» What is expected: Set down the entries below exactly as written.

» Source records:

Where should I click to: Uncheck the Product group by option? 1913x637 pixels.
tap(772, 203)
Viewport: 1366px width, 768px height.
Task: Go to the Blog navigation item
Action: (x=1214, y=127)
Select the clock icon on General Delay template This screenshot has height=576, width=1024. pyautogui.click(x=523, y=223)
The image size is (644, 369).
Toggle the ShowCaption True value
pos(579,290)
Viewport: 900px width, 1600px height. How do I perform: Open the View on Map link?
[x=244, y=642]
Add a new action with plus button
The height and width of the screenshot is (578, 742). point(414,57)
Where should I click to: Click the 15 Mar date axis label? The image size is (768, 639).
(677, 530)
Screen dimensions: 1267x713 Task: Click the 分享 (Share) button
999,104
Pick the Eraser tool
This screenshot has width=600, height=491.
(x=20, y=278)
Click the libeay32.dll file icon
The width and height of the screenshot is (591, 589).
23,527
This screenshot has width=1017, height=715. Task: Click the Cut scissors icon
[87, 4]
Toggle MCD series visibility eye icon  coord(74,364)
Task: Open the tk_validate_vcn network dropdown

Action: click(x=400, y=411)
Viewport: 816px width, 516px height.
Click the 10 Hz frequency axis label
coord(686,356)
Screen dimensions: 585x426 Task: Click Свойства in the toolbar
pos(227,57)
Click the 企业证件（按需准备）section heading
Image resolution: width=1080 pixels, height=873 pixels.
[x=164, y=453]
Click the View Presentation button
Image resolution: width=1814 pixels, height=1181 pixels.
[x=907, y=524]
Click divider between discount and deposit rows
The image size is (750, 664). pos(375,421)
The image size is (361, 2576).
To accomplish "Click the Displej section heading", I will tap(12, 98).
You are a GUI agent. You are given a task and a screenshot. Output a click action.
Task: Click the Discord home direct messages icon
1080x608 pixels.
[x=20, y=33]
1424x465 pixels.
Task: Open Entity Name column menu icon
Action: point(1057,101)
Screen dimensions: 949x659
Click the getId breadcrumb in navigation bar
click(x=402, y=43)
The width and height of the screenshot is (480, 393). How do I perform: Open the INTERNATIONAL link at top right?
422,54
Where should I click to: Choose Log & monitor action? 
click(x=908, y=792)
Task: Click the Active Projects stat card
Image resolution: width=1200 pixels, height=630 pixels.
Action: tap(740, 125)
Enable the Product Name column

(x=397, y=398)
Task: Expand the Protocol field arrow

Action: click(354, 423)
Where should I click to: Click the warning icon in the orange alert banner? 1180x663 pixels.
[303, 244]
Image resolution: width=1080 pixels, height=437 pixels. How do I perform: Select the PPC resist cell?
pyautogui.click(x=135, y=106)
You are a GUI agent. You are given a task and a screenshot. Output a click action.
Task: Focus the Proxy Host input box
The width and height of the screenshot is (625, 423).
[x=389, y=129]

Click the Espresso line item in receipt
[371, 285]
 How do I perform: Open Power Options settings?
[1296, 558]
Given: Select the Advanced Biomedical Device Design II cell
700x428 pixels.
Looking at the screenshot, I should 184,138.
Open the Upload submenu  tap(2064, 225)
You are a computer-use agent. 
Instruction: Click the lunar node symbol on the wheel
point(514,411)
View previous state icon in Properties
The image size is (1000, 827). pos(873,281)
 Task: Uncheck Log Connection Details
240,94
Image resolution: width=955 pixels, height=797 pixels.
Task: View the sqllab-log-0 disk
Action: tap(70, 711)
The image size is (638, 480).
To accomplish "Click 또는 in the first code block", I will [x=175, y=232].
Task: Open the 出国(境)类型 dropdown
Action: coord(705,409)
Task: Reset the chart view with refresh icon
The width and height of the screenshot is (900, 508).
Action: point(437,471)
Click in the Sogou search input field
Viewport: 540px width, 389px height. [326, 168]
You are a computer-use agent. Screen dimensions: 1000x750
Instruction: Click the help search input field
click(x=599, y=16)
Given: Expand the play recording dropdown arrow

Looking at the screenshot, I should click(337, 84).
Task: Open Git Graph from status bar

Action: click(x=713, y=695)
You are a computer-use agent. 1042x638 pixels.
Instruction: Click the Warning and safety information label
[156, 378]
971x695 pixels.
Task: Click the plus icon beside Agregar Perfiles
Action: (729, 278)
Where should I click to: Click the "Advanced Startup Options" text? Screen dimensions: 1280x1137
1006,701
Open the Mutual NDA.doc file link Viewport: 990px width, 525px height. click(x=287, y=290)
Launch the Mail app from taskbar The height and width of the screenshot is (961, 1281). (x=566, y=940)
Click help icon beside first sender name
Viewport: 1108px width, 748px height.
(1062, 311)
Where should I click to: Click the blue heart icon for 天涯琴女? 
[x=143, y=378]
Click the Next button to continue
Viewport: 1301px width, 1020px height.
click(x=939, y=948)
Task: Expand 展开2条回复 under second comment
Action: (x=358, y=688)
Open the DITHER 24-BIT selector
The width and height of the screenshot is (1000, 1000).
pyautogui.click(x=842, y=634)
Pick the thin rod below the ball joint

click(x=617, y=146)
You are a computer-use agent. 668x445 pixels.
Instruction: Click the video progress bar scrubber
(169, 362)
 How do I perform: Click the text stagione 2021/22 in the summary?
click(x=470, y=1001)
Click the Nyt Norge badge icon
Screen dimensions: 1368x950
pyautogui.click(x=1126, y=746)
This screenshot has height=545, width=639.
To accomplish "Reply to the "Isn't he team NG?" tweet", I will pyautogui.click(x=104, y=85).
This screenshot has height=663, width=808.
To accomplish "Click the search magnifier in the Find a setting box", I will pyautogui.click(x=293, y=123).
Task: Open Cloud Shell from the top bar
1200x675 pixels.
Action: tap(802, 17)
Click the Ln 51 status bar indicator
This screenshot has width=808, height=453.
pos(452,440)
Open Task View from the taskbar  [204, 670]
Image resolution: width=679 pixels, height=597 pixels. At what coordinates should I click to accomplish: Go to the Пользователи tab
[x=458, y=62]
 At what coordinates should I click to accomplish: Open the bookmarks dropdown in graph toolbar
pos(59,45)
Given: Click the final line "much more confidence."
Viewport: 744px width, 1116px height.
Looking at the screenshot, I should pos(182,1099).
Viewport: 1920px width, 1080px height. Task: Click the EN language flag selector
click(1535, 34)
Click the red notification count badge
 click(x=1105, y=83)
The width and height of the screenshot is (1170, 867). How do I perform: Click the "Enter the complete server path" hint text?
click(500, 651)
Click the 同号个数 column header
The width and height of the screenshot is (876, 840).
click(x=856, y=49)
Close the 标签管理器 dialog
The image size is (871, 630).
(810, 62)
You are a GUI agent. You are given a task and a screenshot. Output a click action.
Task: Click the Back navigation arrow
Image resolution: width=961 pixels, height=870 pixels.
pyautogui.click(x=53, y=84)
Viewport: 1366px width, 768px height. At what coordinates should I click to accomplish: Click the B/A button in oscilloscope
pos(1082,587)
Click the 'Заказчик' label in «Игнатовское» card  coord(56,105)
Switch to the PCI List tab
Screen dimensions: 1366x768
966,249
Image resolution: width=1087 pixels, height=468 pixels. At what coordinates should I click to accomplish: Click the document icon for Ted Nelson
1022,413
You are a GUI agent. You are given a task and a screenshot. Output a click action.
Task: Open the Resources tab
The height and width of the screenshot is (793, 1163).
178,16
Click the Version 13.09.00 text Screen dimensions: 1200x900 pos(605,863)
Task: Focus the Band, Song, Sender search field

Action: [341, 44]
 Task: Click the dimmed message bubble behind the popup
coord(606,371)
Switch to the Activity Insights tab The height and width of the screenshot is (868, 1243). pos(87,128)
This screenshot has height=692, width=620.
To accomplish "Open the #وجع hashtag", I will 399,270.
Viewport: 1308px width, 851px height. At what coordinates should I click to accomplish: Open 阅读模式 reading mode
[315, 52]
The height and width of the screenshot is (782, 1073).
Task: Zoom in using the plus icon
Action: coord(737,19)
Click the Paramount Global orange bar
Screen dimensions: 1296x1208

» Your solution:
Where should I click to: Uncheck the Product group by option? 1913x637 pixels.
tap(772, 203)
Viewport: 1366px width, 768px height.
Task: Go to the Blog navigation item
Action: (x=1214, y=127)
Select the clock icon on General Delay template This screenshot has height=576, width=1024. pyautogui.click(x=523, y=223)
The image size is (644, 369).
Toggle the ShowCaption True value
pos(579,290)
Viewport: 900px width, 1600px height. How do I perform: Open the View on Map link?
[x=244, y=642]
Add a new action with plus button
The height and width of the screenshot is (578, 742). point(414,57)
Where should I click to: Click the 15 Mar date axis label? The image size is (768, 639).
(677, 530)
Screen dimensions: 1267x713 Task: Click the 分享 (Share) button
999,104
Pick the Eraser tool
This screenshot has width=600, height=491.
(x=20, y=278)
Click the libeay32.dll file icon
The width and height of the screenshot is (591, 589).
23,527
This screenshot has width=1017, height=715. Task: Click the Cut scissors icon
[87, 4]
Toggle MCD series visibility eye icon  coord(74,364)
Task: Open the tk_validate_vcn network dropdown

Action: click(x=400, y=411)
Viewport: 816px width, 516px height.
Click the 10 Hz frequency axis label
coord(686,356)
Screen dimensions: 585x426 Task: Click Свойства in the toolbar
pos(227,57)
Click the 企业证件（按需准备）section heading
Image resolution: width=1080 pixels, height=873 pixels.
[x=164, y=453]
Click the View Presentation button
Image resolution: width=1814 pixels, height=1181 pixels.
[x=907, y=524]
Click divider between discount and deposit rows
The image size is (750, 664). pos(375,421)
The image size is (361, 2576).
To accomplish "Click the Displej section heading", I will tap(12, 98).
You are a GUI agent. You are given a task and a screenshot. Output a click action.
Task: Click the Discord home direct messages icon
1080x608 pixels.
[x=20, y=33]
1424x465 pixels.
Task: Open Entity Name column menu icon
Action: point(1057,101)
Screen dimensions: 949x659
Click the getId breadcrumb in navigation bar
click(x=402, y=43)
The width and height of the screenshot is (480, 393). How do I perform: Open the INTERNATIONAL link at top right?
422,54
Where should I click to: Choose Log & monitor action? 
click(x=908, y=792)
Task: Click the Active Projects stat card
Image resolution: width=1200 pixels, height=630 pixels.
Action: tap(740, 125)
Enable the Product Name column

(x=397, y=398)
Task: Expand the Protocol field arrow

Action: click(354, 423)
Where should I click to: Click the warning icon in the orange alert banner? 1180x663 pixels.
[303, 244]
Image resolution: width=1080 pixels, height=437 pixels. How do I perform: Select the PPC resist cell?
pyautogui.click(x=135, y=106)
You are a GUI agent. You are given a task and a screenshot. Output a click action.
Task: Focus the Proxy Host input box
The width and height of the screenshot is (625, 423).
[x=389, y=129]

Click the Espresso line item in receipt
[371, 285]
 How do I perform: Open Power Options settings?
[1296, 558]
Given: Select the Advanced Biomedical Device Design II cell
700x428 pixels.
Looking at the screenshot, I should 184,138.
Open the Upload submenu  tap(2064, 225)
You are a computer-use agent. 
Instruction: Click the lunar node symbol on the wheel
point(514,411)
View previous state icon in Properties
The image size is (1000, 827). pos(873,281)
 Task: Uncheck Log Connection Details
240,94
Image resolution: width=955 pixels, height=797 pixels.
Task: View the sqllab-log-0 disk
Action: tap(70, 711)
The image size is (638, 480).
To accomplish "Click 또는 in the first code block", I will [x=175, y=232].
Task: Open the 出国(境)类型 dropdown
Action: coord(705,409)
Task: Reset the chart view with refresh icon
The width and height of the screenshot is (900, 508).
Action: point(437,471)
Click in the Sogou search input field
Viewport: 540px width, 389px height. [326, 168]
You are a computer-use agent. Screen dimensions: 1000x750
Instruction: Click the help search input field
click(x=599, y=16)
Given: Expand the play recording dropdown arrow

Looking at the screenshot, I should click(337, 84).
Task: Open Git Graph from status bar

Action: click(x=713, y=695)
You are a computer-use agent. 1042x638 pixels.
Instruction: Click the Warning and safety information label
[156, 378]
971x695 pixels.
Task: Click the plus icon beside Agregar Perfiles
Action: (729, 278)
Where should I click to: Click the "Advanced Startup Options" text? Screen dimensions: 1280x1137
1006,701
Open the Mutual NDA.doc file link Viewport: 990px width, 525px height. click(x=287, y=290)
Launch the Mail app from taskbar The height and width of the screenshot is (961, 1281). (x=566, y=940)
Click help icon beside first sender name
Viewport: 1108px width, 748px height.
(1062, 311)
Where should I click to: Click the blue heart icon for 天涯琴女? 
[x=143, y=378]
Click the Next button to continue
Viewport: 1301px width, 1020px height.
click(x=939, y=948)
Task: Expand 展开2条回复 under second comment
Action: (x=358, y=688)
Open the DITHER 24-BIT selector
The width and height of the screenshot is (1000, 1000).
pyautogui.click(x=842, y=634)
Pick the thin rod below the ball joint

click(x=617, y=146)
You are a computer-use agent. 668x445 pixels.
Instruction: Click the video progress bar scrubber
(169, 362)
 How do I perform: Click the text stagione 2021/22 in the summary?
click(x=470, y=1001)
Click the Nyt Norge badge icon
Screen dimensions: 1368x950
pyautogui.click(x=1126, y=746)
This screenshot has height=545, width=639.
To accomplish "Reply to the "Isn't he team NG?" tweet", I will pyautogui.click(x=104, y=85).
This screenshot has height=663, width=808.
To accomplish "Click the search magnifier in the Find a setting box", I will pyautogui.click(x=293, y=123).
Task: Open Cloud Shell from the top bar
1200x675 pixels.
Action: tap(802, 17)
Click the Ln 51 status bar indicator
This screenshot has width=808, height=453.
pos(452,440)
Open Task View from the taskbar  [204, 670]
Image resolution: width=679 pixels, height=597 pixels. At what coordinates should I click to accomplish: Go to the Пользователи tab
[x=458, y=62]
 At what coordinates should I click to accomplish: Open the bookmarks dropdown in graph toolbar
pos(59,45)
Given: Click the final line "much more confidence."
Viewport: 744px width, 1116px height.
Looking at the screenshot, I should pos(182,1099).
Viewport: 1920px width, 1080px height. Task: Click the EN language flag selector
click(1535, 34)
Click the red notification count badge
 click(x=1105, y=83)
The width and height of the screenshot is (1170, 867). How do I perform: Click the "Enter the complete server path" hint text?
click(500, 651)
Click the 同号个数 column header
The width and height of the screenshot is (876, 840).
click(x=856, y=49)
Close the 标签管理器 dialog
The image size is (871, 630).
(810, 62)
You are a GUI agent. You are given a task and a screenshot. Output a click action.
Task: Click the Back navigation arrow
Image resolution: width=961 pixels, height=870 pixels.
pyautogui.click(x=53, y=84)
Viewport: 1366px width, 768px height. At what coordinates should I click to accomplish: Click the B/A button in oscilloscope
pos(1082,587)
Click the 'Заказчик' label in «Игнатовское» card  coord(56,105)
Switch to the PCI List tab
Screen dimensions: 1366x768
966,249
Image resolution: width=1087 pixels, height=468 pixels. At what coordinates should I click to accomplish: Click the document icon for Ted Nelson
1022,413
You are a GUI agent. You are given a task and a screenshot. Output a click action.
Task: Open the Resources tab
The height and width of the screenshot is (793, 1163).
178,16
Click the Version 13.09.00 text Screen dimensions: 1200x900 pos(605,863)
Task: Focus the Band, Song, Sender search field

Action: [341, 44]
 Task: Click the dimmed message bubble behind the popup
coord(606,371)
Switch to the Activity Insights tab The height and width of the screenshot is (868, 1243). pos(87,128)
This screenshot has height=692, width=620.
To accomplish "Open the #وجع hashtag", I will 399,270.
Viewport: 1308px width, 851px height. At what coordinates should I click to accomplish: Open 阅读模式 reading mode
[315, 52]
The height and width of the screenshot is (782, 1073).
Task: Zoom in using the plus icon
Action: coord(737,19)
Click the Paramount Global orange bar
Screen dimensions: 1296x1208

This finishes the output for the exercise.